In olden days, the twelve days of Christmas were likely to bring a standard human unmanageable herds of drummers, milkmaids, lords, rings, and the ever-present partridge. However, it's with tepid pleasure that I note that the holidays are becoming a bit more inventive in their 'gifting' this year.

The "twelve days of Christmas" now refers to the twelve days that my overly-adored Jetta spent at the dealer's, having innumerable tests run upon the suddenly-quirky engine. I strongly suspect the silly thing spent most of those days cozied up in the back of the repair shop, drinking spiked eggnog with distant relations, swapping owner stories, and totally living up the vacation.In the meantime, I got stuck with a crappy Audi A4. Older. Base model.

The Audi and I came to an understanding pretty early on in our twelve-day relationship, which is to say that I got a bit of a reality check the first time I stepped on the gas: nothing happened. I was free to complain, bitch, moan, whine, and step on the gas as much as I wanted, as long as I understood that all of those actions were equally useless.

It became "that damn car" when, only by the quick actions of a police officer (!) I avoided the ultimate indignity of being killed by a speeding cop on his way to another wreck.

Want to see your life flash before your eyes?
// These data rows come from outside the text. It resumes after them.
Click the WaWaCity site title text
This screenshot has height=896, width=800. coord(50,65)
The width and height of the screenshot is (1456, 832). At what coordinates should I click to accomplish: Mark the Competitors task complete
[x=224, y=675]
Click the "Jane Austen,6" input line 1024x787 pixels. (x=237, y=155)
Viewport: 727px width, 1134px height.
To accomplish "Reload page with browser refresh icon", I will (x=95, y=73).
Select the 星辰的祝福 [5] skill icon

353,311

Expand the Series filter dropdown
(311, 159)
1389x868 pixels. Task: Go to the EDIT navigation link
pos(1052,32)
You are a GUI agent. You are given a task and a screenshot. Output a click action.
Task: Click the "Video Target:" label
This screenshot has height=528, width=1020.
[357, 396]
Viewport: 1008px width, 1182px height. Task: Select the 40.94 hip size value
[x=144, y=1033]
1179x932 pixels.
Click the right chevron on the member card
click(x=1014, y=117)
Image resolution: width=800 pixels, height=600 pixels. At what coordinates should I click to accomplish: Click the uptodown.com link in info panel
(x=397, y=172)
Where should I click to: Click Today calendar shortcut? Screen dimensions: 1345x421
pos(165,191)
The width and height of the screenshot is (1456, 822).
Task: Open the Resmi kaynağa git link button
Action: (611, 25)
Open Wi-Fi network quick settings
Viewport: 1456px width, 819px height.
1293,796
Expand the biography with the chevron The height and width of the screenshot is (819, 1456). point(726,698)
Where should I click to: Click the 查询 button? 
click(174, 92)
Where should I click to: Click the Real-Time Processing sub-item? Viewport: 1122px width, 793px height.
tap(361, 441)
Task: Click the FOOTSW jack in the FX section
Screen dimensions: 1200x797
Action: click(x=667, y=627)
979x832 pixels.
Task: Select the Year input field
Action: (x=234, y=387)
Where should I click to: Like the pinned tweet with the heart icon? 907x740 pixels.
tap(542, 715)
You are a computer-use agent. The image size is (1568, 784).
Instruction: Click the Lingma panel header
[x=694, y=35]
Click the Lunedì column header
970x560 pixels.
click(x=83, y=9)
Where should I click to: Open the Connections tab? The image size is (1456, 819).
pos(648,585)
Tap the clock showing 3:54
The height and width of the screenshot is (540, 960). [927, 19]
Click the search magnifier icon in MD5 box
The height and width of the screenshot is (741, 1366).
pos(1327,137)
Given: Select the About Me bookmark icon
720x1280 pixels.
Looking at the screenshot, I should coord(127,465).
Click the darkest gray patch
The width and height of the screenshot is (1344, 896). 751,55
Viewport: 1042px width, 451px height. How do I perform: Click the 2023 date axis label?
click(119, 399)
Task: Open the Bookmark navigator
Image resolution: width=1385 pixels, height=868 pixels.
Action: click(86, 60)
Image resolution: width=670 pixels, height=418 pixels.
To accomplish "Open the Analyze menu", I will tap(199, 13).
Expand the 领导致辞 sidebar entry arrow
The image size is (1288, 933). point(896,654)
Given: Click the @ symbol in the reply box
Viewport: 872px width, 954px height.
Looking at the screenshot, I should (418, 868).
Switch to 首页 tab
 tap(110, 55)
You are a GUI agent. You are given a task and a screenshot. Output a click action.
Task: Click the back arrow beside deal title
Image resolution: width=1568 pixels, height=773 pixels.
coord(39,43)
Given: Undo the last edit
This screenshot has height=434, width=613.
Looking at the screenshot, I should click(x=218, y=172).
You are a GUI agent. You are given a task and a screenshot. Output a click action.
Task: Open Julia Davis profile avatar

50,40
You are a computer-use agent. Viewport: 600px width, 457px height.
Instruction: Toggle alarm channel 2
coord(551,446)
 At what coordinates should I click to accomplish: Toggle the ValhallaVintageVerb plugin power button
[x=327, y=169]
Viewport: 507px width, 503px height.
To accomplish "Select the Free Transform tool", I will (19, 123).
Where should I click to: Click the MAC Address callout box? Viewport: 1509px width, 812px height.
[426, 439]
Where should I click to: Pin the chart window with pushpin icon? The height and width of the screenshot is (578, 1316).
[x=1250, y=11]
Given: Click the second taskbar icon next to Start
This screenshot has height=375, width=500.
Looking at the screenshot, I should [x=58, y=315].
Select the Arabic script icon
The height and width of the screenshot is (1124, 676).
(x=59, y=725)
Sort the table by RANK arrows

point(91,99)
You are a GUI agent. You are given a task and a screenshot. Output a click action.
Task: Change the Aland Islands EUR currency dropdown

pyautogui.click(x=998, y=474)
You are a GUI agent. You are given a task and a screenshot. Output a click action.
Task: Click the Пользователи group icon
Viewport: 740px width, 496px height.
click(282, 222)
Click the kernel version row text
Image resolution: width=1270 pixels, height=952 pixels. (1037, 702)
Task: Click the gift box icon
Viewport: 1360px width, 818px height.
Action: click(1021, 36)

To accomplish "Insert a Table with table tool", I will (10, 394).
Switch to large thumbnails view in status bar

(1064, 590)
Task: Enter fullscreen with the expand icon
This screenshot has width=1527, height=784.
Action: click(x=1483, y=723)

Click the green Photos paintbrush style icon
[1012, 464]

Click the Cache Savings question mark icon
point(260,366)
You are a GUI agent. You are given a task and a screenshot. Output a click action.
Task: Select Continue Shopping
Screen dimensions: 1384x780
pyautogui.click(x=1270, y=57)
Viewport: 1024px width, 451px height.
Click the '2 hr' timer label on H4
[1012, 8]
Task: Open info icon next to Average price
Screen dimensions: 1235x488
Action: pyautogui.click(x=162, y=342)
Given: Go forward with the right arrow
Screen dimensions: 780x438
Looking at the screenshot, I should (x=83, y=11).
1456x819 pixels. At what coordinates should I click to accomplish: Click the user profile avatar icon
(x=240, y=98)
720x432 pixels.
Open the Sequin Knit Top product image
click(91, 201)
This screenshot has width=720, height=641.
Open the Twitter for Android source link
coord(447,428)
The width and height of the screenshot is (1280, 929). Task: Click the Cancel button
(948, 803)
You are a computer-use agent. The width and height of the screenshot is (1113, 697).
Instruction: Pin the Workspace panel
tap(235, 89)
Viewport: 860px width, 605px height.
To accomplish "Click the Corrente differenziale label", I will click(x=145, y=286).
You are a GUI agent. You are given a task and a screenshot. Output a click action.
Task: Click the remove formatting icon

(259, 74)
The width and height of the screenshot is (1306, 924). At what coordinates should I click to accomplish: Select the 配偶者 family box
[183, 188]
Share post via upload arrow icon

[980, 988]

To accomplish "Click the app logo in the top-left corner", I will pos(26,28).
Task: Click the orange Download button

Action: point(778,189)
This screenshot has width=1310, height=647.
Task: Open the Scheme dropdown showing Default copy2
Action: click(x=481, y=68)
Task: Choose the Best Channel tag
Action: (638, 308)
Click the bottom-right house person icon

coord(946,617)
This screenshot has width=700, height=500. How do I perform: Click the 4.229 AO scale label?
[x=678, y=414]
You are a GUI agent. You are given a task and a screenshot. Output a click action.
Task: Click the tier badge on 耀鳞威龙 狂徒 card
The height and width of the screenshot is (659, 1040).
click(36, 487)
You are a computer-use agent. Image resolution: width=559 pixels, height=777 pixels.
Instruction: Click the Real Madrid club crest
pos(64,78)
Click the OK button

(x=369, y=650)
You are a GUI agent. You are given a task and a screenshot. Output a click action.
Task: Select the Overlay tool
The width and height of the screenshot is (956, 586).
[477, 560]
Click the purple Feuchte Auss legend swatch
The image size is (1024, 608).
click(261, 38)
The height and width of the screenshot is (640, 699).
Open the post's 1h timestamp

Wait to turn left on University. Spend much time waiting, as there's a wreck just off to the right; while the wreck wasn't blocking University, the rubberneckers were. Since enough of them remembered their etiquette and left the intersection clear for those of us wanting to turn onto University, I was able to begin crossing the lanes of traffic for my left turn.

As you cross the second lane of traffic, you realize that the blur of color in the corner of your left eye is a speeding police car (with no siren on) that, unless one of you moves, is going to cause either a) a traffic accident or b) a serious and possibly fatal breach of the laws of physics.

Now imagine stepping on the gas and the car NOT moving in tune with the musical brake-squealing coming from your immediate left.

Flashbulb: "Woman Killed By Own Rental Car; Felines Mourn"

When the dealership called this morning to let me know that my Jetta (all rested and recovered from its holiday eggnog-fest with the other Volkswagens) could be taken home, I didn't take long to get there. I picked up the car and did a U-turn out of the parking lot, glorying in the surge of the engine after a light tap of the accelerator.

Before I could get up to full speed, I got caught by a light on University, and came to a stop. My hand had a mind of its own; it drifted, unbidden, to the driver's side stash of CDs.

The first one I pulled out was Steely Dan. These twelve days of Christmas were, officially, over. I slid the CD into the player, let the speakers stretch out a little, and began to sing.


Death to the loaner car! Long live the real car! Of course, your Audi wasn't really a loaner ... it was just misunderstood as a youth.

Oh, let's not get into spare vehicles while others are in the shop. I took a nice drop from Darlene to the two Ford Foci I drove while it was in the shop for longer than the mythical Flood of Noah.